After exploring the incredible Phoenix Trotting Park, I knew it would be a difficult site to top. I called and texted a few people at home and then enjoyed a leisurely lunch.
from Phoenix I drove an hour and a half to the outskirts of Dateland, Arizona to explore a couple of neat old ruined houses. The area is extremely rural with desert as far as the eye can see. The roads were unpaved, but thankfully not very rough.
This old stone house was rumored to have been built by Buffalo Bill Cody, the most famous American of his time. I can't say whether or not the house really did belong to him, but if it did, this place should be registered as a historical landmark.
I love the old fireplace.
The flattened remains of a structure in the yard.
I found it interesting that the top of the window's wooden frame remained after the stone on top of it had weathered away.
Careful not to cause any damage, I climbed up onto one of the walls to get a broader view of the layout.
The corral held up remarkably well over the years.
From the Buffalo Bill Cody ruins I went in search of some neat old adobe ruins I'd heard about.
I was driving down a long dirt road when I came to an intersection with this sign and had to snap a picture. I would've loved to meet the bitch after whom the road was named, but I didn't want to incur her wrath by trespassing, so I decided not to risk it.
A lonely silo I passed along the way.
I arrived at the adobe ruins as the sun was setting, so I scrambled to get my exploration on, and take as many pictures as I could before darkness fell.
The sky made for a beautiful backdrop.
I have no idea when this place was built or who built it. Adobe structures can last a really long time, which is pretty surprising considering they're made of baked earth and straw.
I wonder what this large adobe circle looked like in its prime and how tall it once stood.
I love the way the adobe bricks weathered over time.
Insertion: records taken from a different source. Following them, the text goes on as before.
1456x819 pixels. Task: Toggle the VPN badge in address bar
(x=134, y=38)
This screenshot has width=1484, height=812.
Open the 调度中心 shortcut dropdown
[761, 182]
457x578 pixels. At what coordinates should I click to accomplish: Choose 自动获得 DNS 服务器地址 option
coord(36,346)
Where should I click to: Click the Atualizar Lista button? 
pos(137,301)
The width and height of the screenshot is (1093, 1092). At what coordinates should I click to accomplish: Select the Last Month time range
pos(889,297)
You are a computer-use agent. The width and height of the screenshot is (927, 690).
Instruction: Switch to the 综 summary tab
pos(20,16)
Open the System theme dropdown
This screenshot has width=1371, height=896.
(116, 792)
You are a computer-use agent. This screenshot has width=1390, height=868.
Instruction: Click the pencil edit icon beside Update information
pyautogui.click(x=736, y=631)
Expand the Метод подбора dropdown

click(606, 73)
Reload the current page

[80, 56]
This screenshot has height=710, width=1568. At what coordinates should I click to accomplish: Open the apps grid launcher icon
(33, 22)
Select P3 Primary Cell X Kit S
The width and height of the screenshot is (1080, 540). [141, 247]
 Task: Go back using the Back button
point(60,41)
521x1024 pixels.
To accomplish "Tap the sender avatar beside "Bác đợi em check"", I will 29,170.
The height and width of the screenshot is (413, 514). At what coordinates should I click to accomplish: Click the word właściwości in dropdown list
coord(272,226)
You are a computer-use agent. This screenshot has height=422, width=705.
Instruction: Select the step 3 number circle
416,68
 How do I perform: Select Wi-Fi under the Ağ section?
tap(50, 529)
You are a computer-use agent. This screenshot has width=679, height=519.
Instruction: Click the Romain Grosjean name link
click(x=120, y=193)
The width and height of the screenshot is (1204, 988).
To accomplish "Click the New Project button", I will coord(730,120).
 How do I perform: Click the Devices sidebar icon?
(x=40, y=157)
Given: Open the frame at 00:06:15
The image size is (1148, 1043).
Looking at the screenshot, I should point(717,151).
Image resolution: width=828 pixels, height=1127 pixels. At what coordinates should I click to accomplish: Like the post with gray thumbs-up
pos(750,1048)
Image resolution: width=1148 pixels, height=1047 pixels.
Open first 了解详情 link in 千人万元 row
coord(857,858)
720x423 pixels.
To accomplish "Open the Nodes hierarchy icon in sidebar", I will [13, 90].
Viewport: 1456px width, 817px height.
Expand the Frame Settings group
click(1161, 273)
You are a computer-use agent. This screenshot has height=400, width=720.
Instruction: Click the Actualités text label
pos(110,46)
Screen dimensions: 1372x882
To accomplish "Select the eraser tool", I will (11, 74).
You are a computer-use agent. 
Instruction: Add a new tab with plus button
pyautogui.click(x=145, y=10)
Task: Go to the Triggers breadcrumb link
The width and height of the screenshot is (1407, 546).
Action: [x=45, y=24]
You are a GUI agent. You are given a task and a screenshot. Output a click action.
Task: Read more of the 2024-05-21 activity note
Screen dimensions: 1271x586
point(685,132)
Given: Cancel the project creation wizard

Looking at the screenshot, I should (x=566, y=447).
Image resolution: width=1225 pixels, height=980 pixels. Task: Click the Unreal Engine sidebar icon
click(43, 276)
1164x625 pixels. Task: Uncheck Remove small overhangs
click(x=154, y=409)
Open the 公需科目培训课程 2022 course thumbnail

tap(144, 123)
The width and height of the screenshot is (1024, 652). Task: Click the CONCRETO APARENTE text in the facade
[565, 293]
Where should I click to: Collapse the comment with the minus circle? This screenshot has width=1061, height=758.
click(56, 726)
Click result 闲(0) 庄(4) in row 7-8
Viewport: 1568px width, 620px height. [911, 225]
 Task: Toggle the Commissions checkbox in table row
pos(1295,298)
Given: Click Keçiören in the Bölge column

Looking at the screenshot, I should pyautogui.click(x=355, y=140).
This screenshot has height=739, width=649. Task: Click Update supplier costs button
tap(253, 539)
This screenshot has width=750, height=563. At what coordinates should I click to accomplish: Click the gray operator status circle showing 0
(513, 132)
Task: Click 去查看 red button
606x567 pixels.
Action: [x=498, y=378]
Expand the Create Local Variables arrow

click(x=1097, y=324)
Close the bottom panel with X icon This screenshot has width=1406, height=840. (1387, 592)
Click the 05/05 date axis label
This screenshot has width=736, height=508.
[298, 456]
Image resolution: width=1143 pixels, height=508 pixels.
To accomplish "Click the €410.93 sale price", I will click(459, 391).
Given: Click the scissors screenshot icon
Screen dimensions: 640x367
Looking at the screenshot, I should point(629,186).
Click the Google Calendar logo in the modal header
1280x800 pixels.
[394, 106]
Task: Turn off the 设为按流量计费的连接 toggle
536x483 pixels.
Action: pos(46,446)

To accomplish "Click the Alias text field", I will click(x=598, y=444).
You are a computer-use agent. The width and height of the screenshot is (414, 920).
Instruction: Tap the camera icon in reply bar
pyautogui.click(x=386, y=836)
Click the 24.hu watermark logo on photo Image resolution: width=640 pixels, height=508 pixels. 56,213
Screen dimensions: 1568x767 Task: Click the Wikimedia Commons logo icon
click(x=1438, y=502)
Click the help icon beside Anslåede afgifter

They almost appear to be slowly melting.
One of the most interesting features of this place was the bunker in the yard. There used to be an old refrigerator door leading to the top of the ladder, but everything has caved in over time. Now the ladder pokes up through the collapsed earth.
I wonder if anything interesting buried down there, but I wasn't about to try to excavate.
When the sky grew dark, I headed back toward Phoenix. It had been an exciting day and I was ready for a good night's rest.
The next day promised to be an interesting one. With about a dozen abandoned places to check out on the way to Tucson, I'd need to get an early start.